Wow - such suspicious minds. It is the common tone here, though.

I haven't in any way commented on, revealed, or tarnished anyone or anything here. I've come to share the wisdom I've learned during my hard times and connect with people who share it. Maybe there is something I'm missing. Something I should learn.

I know this forum was clique-ish, but I certainly didn't expect to be so unwelcome. 

So much talk about respect, yet I am shown so little.

I'd suggest anyone who has a problem with me being here to just avoid my posts & comments. They are not for you. They are for me.

If you have something helpful to say to me, please do. Otherwise, ignore me. Please.


----------



## cantmove (Feb 20, 2012)

SoVeryLost said:


> Janie I have no doubt you are an extremely intelligent woman. You would have to be to have caught Conrad's attention.

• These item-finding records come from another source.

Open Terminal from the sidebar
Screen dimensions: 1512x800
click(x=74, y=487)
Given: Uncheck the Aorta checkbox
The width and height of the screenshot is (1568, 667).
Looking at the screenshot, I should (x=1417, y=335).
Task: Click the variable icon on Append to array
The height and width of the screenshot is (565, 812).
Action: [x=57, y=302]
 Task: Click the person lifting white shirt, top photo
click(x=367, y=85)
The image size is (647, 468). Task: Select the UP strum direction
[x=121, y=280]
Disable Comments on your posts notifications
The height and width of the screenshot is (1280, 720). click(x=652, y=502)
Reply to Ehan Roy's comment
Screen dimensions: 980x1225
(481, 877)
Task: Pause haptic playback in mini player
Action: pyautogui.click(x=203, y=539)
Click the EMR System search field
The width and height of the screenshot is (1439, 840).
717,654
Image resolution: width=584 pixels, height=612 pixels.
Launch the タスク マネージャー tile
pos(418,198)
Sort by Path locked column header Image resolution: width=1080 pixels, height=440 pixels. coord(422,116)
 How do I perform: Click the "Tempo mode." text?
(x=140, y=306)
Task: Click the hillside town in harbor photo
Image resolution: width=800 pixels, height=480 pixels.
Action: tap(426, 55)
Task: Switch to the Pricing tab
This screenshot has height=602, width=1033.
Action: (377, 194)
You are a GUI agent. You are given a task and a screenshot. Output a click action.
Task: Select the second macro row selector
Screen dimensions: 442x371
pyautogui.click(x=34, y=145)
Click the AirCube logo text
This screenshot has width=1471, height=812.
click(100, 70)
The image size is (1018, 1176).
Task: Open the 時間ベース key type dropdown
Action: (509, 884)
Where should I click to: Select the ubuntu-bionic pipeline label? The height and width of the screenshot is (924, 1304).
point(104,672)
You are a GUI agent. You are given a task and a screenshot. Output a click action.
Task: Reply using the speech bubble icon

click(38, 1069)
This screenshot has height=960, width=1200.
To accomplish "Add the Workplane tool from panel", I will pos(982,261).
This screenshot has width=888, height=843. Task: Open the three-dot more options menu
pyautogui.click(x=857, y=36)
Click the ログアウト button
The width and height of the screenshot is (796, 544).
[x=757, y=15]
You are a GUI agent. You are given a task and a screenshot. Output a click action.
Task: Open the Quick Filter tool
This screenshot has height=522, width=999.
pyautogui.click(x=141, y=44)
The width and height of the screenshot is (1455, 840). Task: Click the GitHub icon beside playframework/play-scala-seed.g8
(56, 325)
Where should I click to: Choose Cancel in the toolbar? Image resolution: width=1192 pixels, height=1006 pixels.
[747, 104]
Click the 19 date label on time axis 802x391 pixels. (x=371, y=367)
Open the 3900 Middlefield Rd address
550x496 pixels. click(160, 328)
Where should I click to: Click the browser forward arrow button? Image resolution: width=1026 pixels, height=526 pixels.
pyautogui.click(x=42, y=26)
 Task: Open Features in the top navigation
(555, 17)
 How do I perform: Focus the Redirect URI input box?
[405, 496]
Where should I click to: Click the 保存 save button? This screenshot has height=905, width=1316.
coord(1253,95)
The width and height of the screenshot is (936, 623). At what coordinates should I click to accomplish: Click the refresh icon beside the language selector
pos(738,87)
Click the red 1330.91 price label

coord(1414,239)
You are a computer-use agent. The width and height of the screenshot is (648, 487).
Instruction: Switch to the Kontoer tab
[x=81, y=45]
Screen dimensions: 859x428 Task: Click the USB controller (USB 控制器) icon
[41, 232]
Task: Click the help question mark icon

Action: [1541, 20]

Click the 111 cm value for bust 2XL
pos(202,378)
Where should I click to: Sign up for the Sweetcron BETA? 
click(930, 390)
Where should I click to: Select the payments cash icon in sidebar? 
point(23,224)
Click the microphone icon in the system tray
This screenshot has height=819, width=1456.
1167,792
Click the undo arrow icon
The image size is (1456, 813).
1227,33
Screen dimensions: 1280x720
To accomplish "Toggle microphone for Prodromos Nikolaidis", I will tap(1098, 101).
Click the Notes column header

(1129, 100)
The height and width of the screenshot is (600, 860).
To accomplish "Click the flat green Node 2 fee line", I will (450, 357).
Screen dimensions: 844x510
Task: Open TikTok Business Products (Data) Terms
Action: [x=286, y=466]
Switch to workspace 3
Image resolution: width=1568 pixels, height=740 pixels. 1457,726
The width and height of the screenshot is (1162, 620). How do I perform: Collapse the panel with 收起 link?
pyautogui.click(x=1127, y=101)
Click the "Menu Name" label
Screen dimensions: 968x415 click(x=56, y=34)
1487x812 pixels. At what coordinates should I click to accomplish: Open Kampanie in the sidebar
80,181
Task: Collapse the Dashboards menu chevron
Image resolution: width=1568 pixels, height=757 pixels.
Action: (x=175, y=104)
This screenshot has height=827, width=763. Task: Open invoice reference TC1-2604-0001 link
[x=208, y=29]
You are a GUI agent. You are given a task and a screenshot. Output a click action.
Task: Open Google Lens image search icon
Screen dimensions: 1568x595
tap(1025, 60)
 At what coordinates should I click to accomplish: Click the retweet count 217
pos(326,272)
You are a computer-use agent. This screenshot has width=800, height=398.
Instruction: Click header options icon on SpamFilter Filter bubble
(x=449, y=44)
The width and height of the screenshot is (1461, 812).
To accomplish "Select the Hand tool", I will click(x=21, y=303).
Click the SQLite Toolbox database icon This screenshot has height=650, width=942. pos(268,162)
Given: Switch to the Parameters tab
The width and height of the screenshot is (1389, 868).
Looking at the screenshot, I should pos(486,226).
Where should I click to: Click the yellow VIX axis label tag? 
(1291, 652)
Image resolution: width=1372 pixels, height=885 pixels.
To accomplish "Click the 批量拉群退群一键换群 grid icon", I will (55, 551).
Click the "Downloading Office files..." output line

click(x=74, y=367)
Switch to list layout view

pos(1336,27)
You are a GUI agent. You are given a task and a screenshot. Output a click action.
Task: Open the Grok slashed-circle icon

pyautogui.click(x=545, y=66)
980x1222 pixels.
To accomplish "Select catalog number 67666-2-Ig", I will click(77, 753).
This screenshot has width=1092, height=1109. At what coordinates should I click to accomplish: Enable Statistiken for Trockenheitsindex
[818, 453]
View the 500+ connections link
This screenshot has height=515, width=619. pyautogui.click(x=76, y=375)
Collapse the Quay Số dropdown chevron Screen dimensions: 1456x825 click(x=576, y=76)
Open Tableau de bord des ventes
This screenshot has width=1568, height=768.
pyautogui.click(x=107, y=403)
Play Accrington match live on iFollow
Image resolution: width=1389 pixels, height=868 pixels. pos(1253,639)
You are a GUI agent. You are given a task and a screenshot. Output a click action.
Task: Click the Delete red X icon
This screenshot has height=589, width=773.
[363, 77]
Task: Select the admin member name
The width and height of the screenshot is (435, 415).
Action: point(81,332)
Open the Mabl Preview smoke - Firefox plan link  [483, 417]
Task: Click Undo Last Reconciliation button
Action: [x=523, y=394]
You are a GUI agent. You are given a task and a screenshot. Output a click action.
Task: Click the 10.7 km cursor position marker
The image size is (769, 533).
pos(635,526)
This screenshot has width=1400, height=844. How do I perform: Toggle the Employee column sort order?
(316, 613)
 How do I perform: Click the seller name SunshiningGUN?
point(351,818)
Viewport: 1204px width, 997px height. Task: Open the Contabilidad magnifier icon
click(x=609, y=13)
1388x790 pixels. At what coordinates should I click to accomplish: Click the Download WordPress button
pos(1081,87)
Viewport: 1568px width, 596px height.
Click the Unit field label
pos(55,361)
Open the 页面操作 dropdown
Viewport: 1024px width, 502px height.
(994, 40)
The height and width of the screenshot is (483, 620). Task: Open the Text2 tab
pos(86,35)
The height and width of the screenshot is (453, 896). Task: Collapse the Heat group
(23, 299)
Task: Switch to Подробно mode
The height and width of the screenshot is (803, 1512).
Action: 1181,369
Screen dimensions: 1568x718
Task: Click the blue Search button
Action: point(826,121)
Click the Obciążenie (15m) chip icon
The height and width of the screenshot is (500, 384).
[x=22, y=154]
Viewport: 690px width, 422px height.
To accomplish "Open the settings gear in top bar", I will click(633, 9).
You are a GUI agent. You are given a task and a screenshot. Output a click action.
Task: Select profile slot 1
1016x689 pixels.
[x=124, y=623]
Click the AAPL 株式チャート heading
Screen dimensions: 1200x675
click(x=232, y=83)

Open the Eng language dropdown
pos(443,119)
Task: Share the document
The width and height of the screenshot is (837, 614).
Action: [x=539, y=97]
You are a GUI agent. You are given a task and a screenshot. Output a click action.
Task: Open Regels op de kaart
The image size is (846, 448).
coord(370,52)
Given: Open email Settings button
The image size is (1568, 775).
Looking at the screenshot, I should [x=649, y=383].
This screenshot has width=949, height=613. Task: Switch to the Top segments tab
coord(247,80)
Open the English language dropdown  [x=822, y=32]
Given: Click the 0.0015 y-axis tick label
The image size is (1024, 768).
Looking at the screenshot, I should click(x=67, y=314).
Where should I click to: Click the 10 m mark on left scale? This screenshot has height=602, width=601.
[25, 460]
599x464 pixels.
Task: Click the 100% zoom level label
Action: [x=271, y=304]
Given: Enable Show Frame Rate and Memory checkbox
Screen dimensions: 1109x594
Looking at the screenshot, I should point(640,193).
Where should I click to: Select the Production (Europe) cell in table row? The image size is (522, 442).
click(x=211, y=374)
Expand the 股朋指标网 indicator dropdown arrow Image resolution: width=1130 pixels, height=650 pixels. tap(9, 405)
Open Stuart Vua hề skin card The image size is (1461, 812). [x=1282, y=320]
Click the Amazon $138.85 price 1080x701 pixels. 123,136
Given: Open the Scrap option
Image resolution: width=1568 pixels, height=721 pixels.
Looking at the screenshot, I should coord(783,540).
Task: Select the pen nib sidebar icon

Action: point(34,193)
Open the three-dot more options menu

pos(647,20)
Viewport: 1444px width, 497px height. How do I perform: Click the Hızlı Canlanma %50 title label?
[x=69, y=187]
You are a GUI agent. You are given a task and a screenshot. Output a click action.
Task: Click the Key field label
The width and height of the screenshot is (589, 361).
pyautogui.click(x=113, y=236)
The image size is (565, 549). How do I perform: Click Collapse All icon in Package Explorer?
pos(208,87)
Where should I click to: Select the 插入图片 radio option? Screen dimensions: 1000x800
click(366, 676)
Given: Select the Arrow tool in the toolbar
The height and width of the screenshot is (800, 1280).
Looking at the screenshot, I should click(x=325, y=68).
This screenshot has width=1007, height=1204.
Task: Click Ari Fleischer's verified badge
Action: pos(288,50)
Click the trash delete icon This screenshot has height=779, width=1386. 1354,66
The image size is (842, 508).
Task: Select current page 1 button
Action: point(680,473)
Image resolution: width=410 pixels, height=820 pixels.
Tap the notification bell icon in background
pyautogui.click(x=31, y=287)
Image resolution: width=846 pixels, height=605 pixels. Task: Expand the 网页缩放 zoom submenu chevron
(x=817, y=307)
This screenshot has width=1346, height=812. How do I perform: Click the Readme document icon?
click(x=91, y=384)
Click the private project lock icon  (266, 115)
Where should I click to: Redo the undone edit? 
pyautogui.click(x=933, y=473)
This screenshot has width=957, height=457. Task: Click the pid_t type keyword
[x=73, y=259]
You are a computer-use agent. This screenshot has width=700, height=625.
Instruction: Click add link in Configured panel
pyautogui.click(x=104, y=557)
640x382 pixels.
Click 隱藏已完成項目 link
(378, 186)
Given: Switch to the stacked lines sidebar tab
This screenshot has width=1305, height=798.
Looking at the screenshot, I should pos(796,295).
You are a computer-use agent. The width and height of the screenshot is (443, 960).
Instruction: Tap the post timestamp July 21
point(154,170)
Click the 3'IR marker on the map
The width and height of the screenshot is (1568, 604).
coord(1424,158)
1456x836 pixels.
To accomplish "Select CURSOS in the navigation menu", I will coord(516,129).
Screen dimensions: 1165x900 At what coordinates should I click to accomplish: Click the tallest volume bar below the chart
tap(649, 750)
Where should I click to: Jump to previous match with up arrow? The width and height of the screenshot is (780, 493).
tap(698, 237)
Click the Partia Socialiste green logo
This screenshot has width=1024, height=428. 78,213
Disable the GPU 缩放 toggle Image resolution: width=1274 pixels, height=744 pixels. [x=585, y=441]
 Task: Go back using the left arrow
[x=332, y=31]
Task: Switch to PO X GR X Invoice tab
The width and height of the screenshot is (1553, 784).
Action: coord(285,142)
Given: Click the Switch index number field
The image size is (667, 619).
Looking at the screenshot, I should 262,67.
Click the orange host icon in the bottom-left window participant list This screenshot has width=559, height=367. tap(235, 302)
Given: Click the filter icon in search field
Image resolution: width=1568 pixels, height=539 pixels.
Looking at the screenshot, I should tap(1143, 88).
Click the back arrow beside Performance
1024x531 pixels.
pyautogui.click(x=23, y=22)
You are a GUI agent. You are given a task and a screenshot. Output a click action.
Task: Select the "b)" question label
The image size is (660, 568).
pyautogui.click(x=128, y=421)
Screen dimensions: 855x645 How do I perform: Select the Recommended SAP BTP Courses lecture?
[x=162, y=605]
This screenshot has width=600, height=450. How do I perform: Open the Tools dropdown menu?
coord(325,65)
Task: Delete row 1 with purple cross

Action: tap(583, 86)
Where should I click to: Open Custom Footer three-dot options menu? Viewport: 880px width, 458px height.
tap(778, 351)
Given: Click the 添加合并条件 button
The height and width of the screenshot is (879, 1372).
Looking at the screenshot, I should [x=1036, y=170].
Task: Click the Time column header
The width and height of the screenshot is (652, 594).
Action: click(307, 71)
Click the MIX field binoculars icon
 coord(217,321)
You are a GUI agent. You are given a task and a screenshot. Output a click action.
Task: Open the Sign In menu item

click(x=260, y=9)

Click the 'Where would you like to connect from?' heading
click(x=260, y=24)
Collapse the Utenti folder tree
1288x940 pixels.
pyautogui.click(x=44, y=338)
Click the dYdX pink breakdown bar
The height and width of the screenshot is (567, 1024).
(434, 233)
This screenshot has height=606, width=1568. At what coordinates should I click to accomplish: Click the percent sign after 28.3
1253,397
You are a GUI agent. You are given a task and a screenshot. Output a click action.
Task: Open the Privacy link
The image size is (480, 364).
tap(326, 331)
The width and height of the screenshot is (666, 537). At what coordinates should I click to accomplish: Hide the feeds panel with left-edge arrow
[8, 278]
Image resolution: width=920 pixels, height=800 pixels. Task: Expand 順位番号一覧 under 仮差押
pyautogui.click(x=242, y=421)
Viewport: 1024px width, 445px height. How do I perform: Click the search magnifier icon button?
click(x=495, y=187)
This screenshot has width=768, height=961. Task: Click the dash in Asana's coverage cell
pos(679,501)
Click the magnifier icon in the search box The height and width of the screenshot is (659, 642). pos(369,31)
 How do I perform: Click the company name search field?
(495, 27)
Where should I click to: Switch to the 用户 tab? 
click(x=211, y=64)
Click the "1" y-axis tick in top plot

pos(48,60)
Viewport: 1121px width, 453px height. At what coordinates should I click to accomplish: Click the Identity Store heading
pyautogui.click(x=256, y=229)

I don't know the motivation behind your sudden appearance on this site, but I for one am skeptical of it.
> 
> This site is for everyone - you have every right to come and post here and seek support and solace. I'm not trying to say you aren't welcome here to do that, and it wouldn't matter even if I did. I don't own or run this site.
> 
> ...



:iagree:


----------



## Janie (Apr 10, 2010)

DjF said:


> I think all points are valid...all marriages are different, and all marriages are different as they evolve...
> 
> oneness may come easy at one point and time while difficult at a later point...as would the need for honesty, openness, respect all evolve...the need for committment would never change...
> 
> Commitment means you evolve as you spouse, as you change...jobs change, kids, we grow older, hormones change...committment means we stay the course and evolve....


Evolution! Everything changes. 

So how do we stay together if it's true that everything changes?

Acceptance?


----------



## jdlash (Jun 18, 2012)

Janie said:


> Evolution! Everything changes.
> 
> So how do we stay together if it's true that everything changes?
> 
> Acceptance?


The first step is to make a decision. Either commit, or don't. If your commited, then yes acceptance is huge. Even at your best time in your relationship it wasn't perfect. The key is that in the beginning of a marriage, or relationshipo we don't pick each other apart. We love the other individual for who they are.



My W left 7 weeks ago and the biggest thing I struggle with is the lack of commitment. I woould love to hear my W say that she wants to be with me, but she doesn't know how to make our marriage better. I believe with that commitment the rest just takes time and hard work.

Don't forget forgiveness too. It's impossible to move forward into a new and better marriage without forgiveness. This one deffinately won't be easy for me.


----------



## DjF (Nov 24, 2010)

Janie said:


> Evolution! Everything changes.
> 
> So how do we stay together if it's true that everything changes?
> 
> Acceptance?


Acceptance, maybe...acceptance in something greater than the both of the married couple, probably...

I have no answers Janie, I'm learning like you and everyone else...I've let go of the bitterness that my wife left, held on to hope that she will move back...and worked on improving myself in the mean time...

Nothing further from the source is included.